Using multiple drives of varying sizes created a luks1 encrypted ‘single’ data and dup meta volume. While I have used btrfs balanced, timeshift and my other develop tool scripts for managing borg backups rely a lot on standard linux file management OS tools. This is where the problem arises. The added complexity re all the btrfs fi or btrfs device commands and so destroys any notion of KISS simplicity.

While a newbie re BTRFS my experience has been lots of wasted time, huge learning curve, lots of wear on my SSDs storing 800 GB of data etc etc.

Am pulling the plug after 1.5 months messing around and I decided to write this to warn others that if you do not have the available time to go through a substantial learning curve, do not touch this and stick with ext2/3/4, xfs, ntfs, vfats which are easy to create, reliable, work well with all the linux OS filesystem management tools and interact well with all the common apps.

In the end BTRFS is still a work in progress and if you have the time to go through the learning curve fine. But for cases such as mine where I was forced out of centos to fedora trying to run a work computer trying to develop other things more important to my time, then for the btrfs filesystem, my recommendation to those, DON’T GO THERE!

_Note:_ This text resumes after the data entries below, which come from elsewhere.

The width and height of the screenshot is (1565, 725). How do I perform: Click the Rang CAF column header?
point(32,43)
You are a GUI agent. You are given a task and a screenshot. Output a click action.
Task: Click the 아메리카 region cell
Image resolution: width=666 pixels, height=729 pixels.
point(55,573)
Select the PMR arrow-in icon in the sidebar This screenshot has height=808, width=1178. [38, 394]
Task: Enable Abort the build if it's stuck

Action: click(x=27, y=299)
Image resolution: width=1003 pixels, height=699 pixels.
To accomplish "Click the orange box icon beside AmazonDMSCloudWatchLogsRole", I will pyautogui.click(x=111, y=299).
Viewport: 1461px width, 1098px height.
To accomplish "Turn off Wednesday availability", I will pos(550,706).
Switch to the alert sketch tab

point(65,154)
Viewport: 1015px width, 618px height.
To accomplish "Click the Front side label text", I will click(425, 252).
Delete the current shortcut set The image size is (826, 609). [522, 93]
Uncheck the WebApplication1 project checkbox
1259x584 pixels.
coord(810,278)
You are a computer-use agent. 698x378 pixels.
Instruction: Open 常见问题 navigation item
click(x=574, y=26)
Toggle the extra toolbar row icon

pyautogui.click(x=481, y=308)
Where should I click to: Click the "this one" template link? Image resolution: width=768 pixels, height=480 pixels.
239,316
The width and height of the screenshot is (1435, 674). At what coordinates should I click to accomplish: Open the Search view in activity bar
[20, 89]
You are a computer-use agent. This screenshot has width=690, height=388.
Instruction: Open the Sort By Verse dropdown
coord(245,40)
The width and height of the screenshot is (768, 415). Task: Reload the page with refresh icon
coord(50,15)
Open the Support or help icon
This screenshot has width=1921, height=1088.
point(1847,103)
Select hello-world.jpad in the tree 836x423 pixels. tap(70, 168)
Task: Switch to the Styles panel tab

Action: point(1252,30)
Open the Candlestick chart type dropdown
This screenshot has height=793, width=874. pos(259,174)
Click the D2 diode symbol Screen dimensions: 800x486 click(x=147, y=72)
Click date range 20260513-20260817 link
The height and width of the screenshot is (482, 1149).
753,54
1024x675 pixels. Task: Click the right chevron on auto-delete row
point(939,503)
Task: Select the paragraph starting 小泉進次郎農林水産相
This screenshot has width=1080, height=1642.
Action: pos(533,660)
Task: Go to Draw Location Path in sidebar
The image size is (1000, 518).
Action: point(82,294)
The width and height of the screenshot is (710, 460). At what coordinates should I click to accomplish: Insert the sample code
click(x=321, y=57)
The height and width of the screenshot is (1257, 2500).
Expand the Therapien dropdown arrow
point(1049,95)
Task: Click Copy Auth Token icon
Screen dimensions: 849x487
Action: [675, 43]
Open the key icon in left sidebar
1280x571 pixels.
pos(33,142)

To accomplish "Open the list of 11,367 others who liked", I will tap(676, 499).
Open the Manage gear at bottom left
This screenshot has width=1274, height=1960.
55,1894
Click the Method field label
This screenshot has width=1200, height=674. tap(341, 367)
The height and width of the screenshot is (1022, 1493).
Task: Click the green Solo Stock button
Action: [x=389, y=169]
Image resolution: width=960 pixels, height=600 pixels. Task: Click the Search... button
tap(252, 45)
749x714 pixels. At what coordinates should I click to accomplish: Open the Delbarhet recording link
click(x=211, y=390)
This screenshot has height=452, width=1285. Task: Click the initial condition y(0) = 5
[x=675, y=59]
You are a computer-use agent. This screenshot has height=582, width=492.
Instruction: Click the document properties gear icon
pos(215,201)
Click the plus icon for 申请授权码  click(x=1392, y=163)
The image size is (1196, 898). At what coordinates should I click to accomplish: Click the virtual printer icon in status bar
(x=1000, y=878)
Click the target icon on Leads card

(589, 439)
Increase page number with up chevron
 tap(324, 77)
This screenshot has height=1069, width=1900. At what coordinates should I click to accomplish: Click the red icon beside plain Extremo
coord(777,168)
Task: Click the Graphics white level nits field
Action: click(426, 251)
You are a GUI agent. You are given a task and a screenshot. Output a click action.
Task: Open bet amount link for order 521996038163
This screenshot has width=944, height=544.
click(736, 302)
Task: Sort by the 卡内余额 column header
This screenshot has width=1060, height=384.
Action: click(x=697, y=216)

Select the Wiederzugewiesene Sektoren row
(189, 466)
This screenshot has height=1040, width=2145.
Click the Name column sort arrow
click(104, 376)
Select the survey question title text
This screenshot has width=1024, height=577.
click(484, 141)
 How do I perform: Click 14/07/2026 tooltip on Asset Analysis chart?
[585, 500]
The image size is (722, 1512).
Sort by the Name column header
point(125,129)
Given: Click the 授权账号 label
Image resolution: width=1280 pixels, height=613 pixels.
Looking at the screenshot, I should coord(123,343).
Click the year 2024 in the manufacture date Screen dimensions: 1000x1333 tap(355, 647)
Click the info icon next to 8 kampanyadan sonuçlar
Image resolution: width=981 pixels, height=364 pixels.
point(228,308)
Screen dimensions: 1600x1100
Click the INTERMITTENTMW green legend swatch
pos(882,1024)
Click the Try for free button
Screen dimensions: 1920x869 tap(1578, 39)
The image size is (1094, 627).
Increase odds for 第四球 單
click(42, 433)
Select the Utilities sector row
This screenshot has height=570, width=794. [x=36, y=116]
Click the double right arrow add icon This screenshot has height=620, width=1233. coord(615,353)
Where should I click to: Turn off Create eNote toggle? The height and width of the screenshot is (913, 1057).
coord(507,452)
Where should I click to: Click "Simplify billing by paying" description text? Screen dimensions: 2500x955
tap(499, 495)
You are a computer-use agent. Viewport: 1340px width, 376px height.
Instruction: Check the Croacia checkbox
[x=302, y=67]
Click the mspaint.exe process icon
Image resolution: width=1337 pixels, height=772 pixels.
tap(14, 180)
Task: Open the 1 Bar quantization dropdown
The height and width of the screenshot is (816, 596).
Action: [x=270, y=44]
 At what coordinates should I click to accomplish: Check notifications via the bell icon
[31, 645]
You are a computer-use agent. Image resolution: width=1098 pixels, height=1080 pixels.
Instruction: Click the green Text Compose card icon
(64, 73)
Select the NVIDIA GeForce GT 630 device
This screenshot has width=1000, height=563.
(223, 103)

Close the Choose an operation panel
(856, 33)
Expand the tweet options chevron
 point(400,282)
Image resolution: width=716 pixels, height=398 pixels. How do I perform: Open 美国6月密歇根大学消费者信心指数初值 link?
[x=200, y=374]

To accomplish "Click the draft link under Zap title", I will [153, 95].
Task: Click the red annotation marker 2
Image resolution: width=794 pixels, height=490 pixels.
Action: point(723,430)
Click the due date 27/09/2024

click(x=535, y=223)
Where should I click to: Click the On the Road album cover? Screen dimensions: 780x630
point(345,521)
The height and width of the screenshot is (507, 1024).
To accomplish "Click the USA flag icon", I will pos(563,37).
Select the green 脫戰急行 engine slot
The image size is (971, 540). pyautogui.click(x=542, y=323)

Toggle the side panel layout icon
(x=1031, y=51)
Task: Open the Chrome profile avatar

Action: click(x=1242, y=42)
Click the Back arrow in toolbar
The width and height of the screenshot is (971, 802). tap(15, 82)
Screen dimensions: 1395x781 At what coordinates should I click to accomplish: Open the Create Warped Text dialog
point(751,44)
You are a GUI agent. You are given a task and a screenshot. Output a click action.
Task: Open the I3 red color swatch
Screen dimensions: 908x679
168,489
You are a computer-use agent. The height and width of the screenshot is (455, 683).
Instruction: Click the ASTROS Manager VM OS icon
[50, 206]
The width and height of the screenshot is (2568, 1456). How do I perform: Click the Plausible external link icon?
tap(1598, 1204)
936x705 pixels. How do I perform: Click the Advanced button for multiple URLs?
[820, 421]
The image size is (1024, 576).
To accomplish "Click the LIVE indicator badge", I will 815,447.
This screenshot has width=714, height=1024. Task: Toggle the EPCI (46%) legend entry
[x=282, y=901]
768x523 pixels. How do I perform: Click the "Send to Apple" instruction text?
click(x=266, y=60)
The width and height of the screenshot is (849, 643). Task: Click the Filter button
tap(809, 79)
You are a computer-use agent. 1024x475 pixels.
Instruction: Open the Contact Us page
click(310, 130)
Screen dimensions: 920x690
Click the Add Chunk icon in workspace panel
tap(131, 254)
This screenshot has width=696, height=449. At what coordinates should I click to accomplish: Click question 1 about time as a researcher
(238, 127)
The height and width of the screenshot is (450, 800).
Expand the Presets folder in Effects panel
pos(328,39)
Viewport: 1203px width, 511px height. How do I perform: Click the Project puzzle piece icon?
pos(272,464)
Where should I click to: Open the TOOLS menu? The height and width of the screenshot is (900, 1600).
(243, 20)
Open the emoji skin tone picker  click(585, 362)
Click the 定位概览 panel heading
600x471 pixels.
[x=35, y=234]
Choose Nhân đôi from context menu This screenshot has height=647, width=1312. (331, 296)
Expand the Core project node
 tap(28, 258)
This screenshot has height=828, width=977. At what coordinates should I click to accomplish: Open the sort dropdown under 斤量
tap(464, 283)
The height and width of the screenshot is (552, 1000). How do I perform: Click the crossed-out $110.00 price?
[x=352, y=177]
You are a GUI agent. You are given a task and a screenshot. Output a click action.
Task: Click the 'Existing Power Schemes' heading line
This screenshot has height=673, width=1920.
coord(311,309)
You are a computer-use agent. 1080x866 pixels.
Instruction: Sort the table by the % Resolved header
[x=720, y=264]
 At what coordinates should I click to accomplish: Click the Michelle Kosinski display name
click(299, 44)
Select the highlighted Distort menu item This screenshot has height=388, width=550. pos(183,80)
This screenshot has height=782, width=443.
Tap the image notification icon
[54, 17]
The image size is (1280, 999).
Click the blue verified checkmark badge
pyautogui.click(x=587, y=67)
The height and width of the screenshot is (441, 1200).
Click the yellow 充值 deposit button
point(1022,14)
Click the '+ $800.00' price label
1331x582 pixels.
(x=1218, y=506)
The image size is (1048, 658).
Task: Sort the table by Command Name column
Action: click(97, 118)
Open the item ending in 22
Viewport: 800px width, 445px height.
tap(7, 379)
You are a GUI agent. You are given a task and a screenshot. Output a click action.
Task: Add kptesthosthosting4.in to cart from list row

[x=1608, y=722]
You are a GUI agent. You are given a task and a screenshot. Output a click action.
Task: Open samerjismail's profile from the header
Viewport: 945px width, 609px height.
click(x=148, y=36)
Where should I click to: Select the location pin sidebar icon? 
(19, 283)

My recommendations to the BTRFS developer. Keep It Simple Stupid - KISS! Better fs features does not compensate for complexity of use. Backwards compatibility so it is seamless with ALL apps and linux OS tools is equally important. This is where BTRFS fails and why I regard it as a work of progress for the more adventurous. On this basis I also think it should not be the default filesystem which still should be ext4 particularly for the new and curious.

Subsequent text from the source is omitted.